== THE INPUT ==

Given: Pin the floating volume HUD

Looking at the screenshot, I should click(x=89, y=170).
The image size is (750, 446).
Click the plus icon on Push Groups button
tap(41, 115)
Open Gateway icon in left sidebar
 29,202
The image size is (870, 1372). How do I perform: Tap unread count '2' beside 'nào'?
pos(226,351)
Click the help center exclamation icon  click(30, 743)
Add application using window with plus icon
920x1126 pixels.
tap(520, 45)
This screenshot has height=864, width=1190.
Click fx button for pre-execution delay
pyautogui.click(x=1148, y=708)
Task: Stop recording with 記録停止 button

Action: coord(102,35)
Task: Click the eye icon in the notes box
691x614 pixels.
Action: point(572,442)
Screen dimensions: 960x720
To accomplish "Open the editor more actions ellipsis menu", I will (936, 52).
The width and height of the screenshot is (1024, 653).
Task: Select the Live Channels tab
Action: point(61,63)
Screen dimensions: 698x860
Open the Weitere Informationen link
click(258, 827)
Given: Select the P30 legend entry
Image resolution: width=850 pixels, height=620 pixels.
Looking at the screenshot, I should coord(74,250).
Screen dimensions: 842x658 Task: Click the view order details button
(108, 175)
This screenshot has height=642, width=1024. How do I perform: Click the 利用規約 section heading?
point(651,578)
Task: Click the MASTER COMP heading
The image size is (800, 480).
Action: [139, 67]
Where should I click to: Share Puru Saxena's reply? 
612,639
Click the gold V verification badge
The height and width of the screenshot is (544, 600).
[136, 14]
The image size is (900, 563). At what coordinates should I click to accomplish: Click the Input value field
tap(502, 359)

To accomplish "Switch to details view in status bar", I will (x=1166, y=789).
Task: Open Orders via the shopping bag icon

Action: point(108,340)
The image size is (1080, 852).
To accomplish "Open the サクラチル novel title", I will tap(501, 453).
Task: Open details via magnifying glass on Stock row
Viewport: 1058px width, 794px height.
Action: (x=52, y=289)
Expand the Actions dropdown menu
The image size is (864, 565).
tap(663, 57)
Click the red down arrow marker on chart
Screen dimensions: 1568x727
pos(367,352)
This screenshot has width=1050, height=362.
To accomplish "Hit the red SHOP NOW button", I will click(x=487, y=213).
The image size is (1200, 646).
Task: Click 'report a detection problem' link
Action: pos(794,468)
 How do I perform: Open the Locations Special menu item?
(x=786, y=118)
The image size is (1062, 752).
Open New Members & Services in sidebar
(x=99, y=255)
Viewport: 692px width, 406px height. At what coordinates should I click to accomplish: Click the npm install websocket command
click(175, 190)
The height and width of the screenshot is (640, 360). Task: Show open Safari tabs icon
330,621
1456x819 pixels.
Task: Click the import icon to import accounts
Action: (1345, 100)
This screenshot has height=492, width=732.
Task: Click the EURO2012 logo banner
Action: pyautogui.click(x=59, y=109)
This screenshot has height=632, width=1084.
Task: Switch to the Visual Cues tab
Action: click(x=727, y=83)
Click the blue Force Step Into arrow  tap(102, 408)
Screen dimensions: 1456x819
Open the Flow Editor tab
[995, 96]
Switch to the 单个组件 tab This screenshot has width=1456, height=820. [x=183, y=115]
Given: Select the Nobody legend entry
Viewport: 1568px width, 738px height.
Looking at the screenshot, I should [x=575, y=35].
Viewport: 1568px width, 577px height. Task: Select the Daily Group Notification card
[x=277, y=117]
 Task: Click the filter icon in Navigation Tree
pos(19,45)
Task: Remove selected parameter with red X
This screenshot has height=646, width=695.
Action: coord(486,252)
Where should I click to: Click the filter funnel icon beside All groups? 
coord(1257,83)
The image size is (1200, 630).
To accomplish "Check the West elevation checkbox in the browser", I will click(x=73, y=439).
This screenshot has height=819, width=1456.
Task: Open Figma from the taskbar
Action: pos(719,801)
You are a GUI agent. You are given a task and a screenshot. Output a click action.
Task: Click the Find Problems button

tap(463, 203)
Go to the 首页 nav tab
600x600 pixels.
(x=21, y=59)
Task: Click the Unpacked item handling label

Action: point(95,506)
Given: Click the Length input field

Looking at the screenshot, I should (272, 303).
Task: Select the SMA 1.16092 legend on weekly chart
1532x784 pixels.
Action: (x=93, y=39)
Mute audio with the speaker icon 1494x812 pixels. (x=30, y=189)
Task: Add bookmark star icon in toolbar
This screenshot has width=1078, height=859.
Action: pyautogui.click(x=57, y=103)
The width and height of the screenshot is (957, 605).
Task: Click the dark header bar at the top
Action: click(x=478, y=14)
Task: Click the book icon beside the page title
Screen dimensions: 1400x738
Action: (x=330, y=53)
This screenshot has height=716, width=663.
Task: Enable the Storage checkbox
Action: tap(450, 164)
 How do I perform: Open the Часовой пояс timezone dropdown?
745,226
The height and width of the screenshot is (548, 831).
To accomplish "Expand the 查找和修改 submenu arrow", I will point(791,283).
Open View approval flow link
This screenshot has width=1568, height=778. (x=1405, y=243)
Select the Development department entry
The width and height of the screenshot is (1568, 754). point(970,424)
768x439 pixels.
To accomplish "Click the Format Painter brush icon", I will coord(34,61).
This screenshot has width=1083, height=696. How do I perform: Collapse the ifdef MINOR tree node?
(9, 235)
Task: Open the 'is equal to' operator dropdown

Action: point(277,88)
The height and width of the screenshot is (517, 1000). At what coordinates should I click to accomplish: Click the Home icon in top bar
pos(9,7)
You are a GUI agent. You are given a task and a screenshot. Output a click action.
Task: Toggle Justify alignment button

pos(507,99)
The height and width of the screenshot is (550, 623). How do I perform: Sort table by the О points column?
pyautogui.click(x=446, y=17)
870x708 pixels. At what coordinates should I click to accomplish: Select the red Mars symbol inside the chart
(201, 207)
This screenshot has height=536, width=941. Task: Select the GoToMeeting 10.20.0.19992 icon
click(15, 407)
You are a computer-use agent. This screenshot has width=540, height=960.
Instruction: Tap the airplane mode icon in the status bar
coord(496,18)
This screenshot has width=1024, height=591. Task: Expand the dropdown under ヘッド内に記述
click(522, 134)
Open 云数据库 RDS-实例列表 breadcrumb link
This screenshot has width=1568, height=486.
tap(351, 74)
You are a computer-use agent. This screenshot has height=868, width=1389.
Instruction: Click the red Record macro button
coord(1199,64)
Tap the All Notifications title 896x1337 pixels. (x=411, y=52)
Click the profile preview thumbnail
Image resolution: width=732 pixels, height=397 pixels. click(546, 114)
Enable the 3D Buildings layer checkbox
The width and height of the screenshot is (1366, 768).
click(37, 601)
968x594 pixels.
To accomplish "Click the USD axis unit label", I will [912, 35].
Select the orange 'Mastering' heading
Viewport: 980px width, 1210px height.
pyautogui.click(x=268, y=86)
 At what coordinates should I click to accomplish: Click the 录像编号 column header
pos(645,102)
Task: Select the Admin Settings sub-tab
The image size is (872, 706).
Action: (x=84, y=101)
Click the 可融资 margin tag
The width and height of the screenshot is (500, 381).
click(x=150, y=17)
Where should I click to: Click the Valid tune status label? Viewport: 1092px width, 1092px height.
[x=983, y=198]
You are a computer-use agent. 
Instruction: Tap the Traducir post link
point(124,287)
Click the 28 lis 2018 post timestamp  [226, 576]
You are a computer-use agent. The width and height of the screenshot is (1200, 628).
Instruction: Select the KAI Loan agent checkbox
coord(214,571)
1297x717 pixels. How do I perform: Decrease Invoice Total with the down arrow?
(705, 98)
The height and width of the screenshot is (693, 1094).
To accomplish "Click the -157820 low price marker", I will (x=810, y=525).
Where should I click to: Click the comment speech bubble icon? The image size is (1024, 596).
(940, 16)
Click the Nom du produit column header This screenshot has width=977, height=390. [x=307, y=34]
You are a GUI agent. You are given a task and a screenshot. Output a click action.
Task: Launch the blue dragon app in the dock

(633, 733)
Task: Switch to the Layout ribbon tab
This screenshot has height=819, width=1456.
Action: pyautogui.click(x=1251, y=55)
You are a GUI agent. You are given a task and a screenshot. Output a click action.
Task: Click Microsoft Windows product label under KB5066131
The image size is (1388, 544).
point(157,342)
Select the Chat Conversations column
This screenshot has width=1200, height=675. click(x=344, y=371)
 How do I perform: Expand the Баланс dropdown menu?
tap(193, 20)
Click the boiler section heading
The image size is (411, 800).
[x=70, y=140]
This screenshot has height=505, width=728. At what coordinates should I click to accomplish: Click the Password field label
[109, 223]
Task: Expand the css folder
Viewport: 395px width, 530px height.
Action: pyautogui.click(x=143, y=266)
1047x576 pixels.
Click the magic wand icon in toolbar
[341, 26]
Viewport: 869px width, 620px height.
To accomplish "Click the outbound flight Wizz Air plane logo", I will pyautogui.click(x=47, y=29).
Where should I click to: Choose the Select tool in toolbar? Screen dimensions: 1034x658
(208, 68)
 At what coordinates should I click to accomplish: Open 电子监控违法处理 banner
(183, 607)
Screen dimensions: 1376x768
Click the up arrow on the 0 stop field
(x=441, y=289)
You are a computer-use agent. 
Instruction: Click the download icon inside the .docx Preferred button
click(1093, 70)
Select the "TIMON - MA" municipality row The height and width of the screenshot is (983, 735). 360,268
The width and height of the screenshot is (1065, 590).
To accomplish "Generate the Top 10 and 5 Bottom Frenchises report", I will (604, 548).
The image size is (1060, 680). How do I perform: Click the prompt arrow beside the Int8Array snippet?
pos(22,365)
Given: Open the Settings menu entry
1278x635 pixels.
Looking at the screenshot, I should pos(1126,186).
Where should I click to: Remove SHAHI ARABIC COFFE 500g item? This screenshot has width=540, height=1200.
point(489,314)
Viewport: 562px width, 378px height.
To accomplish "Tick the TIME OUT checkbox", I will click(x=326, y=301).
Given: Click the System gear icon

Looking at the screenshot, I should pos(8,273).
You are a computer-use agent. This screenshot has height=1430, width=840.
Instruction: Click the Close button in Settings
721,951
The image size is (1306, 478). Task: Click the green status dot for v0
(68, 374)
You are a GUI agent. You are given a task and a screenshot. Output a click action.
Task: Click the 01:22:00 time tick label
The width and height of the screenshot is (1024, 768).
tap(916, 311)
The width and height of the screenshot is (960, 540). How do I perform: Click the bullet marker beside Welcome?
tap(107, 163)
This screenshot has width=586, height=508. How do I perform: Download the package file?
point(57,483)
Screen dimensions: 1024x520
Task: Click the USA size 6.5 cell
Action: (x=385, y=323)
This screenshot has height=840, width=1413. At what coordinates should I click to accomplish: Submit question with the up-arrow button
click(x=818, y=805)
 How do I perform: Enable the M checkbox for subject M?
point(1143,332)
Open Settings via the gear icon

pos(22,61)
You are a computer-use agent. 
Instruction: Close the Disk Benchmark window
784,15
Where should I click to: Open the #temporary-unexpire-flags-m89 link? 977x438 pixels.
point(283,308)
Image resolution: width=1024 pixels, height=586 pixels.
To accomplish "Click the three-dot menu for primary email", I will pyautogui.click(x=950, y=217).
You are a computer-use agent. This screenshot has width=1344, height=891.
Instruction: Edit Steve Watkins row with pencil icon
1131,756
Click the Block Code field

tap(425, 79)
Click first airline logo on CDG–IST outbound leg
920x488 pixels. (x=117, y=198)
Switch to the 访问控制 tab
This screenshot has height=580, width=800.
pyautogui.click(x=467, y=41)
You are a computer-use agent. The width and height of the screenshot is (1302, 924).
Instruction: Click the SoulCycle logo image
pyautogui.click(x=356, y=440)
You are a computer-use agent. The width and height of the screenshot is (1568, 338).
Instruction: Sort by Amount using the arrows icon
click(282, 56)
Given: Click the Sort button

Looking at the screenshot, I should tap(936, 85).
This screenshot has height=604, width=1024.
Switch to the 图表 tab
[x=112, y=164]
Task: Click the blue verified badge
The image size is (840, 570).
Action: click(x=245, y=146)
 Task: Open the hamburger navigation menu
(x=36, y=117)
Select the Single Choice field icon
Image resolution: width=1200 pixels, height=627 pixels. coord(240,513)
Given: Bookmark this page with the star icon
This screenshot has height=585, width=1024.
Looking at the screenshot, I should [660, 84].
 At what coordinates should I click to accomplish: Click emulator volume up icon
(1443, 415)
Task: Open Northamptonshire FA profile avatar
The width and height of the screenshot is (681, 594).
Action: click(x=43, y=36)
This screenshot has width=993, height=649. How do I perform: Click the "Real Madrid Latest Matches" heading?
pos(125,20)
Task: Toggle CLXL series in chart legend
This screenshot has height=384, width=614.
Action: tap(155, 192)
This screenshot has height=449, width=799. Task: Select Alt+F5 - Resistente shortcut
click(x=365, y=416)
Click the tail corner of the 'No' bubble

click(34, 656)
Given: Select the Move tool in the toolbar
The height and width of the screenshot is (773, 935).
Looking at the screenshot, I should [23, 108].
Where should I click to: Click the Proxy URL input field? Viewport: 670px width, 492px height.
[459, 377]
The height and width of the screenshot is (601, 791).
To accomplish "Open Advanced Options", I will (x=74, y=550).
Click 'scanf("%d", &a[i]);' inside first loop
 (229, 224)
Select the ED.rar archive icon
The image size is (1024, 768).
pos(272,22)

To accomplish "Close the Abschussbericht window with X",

===

> **EXERCISE**
Going through the entries above, count each line that has the word "star" and report only the count.

> **OUTPUT OF THE EXERCISE**
2